四ツ谷大家学園 講師 川本 文雄

前回はサブリース契約とはどのような契約なのかをメリット、デメリットを基に見てきましたが、今回はサブリース契約はオーナーにとって是か非かについてお話ししたいと思います。

前回の復習でサブリース契約の最大のメリットは、オーナーは管理におけるリスクを回避出来る上に安定した収入を受けられる点であり、また最大のデメリットは入居者情報が全く入らない上に、管理会社が何時でも家賃の減額を請求できる点にあると考えます。
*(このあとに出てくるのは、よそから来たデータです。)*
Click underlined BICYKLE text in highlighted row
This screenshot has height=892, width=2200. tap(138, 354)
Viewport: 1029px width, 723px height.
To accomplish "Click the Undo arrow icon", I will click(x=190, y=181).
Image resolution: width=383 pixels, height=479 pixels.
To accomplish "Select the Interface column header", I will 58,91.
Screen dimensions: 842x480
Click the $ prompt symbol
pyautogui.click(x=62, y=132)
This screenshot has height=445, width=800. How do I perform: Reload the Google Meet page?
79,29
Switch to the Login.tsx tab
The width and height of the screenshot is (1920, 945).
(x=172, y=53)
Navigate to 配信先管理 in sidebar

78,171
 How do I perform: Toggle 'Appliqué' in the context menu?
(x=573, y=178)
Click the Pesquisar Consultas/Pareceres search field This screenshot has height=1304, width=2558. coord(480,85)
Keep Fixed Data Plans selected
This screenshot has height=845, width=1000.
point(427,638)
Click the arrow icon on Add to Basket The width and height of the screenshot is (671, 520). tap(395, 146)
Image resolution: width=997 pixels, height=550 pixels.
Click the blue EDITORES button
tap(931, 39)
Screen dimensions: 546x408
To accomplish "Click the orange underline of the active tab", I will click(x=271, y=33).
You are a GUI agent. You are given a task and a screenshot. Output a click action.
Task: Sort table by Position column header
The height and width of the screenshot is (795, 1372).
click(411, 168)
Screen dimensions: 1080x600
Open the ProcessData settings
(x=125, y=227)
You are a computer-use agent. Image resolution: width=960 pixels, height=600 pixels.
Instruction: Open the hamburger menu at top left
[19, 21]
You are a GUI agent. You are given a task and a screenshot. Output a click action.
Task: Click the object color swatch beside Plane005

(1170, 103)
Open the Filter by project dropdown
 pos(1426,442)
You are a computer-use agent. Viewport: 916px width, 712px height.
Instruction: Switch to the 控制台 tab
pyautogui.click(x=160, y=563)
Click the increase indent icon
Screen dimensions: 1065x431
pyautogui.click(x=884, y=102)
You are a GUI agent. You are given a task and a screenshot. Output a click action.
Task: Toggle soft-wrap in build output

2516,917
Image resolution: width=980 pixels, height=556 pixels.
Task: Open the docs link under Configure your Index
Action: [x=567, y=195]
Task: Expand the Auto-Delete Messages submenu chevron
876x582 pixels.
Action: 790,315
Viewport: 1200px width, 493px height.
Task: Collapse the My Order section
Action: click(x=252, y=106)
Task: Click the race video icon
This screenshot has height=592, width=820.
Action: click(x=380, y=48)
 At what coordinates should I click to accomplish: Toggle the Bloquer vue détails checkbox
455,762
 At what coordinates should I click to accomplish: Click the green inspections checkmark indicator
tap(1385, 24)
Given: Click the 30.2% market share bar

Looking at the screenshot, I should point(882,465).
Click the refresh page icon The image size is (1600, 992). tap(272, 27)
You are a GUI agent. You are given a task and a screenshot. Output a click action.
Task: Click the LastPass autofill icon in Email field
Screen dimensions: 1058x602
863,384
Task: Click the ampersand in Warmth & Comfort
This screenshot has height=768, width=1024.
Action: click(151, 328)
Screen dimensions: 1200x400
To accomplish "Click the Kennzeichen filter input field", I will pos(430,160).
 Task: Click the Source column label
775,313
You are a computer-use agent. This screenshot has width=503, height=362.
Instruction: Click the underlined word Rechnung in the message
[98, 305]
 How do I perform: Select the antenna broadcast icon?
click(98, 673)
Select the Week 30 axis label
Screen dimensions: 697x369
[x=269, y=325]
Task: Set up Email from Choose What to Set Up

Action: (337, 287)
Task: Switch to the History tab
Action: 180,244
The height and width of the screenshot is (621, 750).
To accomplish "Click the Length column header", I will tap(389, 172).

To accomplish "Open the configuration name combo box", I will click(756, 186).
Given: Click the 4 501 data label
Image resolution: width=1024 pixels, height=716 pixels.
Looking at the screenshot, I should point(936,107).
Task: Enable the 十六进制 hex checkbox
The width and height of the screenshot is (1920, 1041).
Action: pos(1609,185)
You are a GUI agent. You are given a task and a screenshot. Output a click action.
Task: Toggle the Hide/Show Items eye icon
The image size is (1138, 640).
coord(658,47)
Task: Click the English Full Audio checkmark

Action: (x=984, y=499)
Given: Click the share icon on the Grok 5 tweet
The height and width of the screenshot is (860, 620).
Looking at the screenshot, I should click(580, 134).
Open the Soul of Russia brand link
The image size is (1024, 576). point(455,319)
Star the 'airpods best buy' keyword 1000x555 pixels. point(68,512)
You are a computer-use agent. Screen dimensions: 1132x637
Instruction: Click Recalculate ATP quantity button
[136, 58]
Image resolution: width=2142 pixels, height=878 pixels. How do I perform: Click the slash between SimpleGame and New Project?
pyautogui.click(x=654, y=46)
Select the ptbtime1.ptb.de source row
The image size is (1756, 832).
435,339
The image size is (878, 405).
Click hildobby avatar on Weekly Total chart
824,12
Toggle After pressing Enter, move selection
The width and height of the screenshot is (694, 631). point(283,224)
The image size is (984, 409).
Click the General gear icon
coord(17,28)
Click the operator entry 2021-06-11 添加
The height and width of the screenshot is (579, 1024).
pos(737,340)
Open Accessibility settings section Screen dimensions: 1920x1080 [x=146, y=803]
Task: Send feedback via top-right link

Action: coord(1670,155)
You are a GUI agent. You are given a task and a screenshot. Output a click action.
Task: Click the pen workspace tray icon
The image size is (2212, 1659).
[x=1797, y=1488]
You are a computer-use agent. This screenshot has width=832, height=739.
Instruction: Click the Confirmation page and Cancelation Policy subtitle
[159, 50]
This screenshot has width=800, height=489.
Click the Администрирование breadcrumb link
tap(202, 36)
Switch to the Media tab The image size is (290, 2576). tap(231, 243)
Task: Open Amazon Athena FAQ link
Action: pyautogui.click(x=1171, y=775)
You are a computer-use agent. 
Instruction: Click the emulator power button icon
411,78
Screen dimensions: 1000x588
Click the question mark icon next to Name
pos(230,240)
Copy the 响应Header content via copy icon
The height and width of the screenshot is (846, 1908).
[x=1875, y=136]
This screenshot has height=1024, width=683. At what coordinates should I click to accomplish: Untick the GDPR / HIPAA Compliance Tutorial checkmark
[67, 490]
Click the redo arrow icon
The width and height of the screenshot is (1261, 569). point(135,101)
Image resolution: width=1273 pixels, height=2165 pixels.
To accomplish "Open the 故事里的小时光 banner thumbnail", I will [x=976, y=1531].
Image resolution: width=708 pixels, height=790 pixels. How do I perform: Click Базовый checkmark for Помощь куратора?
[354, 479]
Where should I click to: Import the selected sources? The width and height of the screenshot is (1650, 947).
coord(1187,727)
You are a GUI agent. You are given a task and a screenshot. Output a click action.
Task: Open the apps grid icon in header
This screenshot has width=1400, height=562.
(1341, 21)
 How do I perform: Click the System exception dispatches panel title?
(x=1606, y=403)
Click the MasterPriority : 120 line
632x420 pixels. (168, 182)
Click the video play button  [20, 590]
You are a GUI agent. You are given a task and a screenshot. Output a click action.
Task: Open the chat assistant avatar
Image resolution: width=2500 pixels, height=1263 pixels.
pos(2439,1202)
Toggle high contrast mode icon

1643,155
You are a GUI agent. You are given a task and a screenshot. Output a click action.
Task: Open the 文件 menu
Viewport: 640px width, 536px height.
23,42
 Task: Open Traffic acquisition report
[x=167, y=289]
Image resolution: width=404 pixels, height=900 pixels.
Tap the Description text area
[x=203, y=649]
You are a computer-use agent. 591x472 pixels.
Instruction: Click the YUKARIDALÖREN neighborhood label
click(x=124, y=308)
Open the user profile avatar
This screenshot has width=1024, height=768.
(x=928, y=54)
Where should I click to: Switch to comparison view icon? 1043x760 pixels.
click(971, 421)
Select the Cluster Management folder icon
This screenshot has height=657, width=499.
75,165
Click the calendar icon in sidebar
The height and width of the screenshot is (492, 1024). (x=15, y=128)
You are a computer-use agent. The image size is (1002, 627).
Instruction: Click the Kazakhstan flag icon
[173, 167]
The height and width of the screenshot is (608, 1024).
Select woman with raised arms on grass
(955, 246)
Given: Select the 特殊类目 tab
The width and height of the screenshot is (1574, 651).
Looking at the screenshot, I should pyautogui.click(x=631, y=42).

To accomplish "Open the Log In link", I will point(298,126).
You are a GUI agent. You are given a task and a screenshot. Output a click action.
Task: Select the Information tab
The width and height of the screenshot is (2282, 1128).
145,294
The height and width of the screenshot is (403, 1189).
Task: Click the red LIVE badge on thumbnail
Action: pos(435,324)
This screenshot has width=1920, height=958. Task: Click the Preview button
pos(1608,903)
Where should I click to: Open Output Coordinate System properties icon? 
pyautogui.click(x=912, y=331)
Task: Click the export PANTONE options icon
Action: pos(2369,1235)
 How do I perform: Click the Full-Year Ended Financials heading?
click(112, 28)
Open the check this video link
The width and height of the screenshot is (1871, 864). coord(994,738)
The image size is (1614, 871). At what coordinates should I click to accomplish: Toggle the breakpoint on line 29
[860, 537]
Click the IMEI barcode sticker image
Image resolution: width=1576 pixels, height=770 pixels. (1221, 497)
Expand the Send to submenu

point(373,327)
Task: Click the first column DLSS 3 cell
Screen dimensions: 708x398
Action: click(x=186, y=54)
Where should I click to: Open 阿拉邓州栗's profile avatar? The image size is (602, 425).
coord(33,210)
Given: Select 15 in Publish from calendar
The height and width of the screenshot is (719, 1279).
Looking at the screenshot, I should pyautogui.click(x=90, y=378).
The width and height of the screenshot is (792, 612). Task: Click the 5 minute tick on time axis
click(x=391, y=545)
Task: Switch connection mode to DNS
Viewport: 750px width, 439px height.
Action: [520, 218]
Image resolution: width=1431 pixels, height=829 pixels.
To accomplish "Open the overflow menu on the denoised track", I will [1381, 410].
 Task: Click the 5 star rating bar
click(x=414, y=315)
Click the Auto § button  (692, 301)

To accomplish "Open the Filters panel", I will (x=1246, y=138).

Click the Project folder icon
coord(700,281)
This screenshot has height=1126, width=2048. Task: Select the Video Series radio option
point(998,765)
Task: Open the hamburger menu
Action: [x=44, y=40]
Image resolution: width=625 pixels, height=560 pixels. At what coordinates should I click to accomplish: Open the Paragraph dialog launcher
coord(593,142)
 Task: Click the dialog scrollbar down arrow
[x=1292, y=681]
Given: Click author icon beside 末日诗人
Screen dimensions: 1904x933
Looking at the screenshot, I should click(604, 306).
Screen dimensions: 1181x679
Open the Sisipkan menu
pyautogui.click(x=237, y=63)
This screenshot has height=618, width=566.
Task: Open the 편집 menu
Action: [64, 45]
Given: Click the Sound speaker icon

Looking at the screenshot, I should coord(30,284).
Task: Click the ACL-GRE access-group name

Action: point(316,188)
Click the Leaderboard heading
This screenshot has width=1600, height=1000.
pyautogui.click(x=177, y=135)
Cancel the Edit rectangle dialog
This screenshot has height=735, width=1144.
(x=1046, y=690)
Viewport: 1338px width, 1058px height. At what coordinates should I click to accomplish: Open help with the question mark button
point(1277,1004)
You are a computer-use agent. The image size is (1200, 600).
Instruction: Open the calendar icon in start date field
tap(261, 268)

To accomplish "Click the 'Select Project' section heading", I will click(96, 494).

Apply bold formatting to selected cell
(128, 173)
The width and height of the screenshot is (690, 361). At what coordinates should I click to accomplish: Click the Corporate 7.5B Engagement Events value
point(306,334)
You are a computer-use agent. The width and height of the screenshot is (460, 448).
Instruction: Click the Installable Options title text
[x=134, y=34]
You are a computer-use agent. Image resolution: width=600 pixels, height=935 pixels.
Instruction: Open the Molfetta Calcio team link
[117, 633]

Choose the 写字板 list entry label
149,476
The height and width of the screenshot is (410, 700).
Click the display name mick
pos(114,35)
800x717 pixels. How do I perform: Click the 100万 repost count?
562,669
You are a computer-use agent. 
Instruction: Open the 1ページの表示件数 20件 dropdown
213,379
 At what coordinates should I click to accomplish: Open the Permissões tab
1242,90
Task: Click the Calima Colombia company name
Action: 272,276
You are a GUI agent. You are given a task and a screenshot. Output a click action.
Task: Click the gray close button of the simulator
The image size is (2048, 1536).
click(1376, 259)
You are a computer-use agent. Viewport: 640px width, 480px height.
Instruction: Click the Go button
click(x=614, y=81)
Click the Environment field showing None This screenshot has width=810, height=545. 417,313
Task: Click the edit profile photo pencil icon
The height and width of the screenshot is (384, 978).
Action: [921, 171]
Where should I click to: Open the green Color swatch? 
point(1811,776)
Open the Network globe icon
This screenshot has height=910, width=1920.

前回もお話ししたように多くのオーナーは、デメリットのリスクに不安を感じて二の足を踏むのです。
しかしながら本当にハイリスクなのでしょうか?

サブリース契約が安定した収入を得られる理由は、管理会社からの賃料保証にあります。
賃料保証には
1. 空室期間の賃料を保証する空室保証
2. 満室になるまでの期間を保証する満室保証
3. 滞納賃料を保証する滞納保証
4. 一定の期間一定の賃料を保証する最低保証
がありますが、管理会社とサブリース契約を結ぶのであれば、空室保証を取るべきです。

何故なら、当然賃貸経営を営んでいるオーナーであればお分かりかと思いますが、どんなに優秀な賃貸物件でも満室が途切れずに永遠に続くことは有り得ないわけで、入居者が退去した後は一定期間空室が発生します。また時期によっては空室が長引くことも考えられるのです。
増してや新築であれば、満室になるまで相当な期間を要する場合もあるわけです。
その期間管理会社が賃料を保証してくれる空室保証を選ぶのが必然かと思います。
オーナーにとって随時満室時の家賃が入る、こんなに有難い保証をしてくれる契約にもかかわらず、何故リスクを感じるのでしょうか?

現在日本全国に820万戸を超える空き家が存在しています。それなのに我々の周りにはぞくぞくと新築のマンション、アパートが誕生しています。
今後日本の人口は減少傾向にあり、そのような状況の中で物件が増加しているのです。即ち供給過剰に状態にあるわけです。
そこに最大のリスクが潜んでいます。

管理会社とサブリース契約を結び家賃保証による安定した賃貸経営を保証されているつもりが、供給過剰のため入居者が集まらず当初設定した賃料の減額を管理会社から請求されるリスクが発生します。

家賃の減額は当初設定した収支計画を狂わせることになり、債務超過などの経営危機に繋がるのです。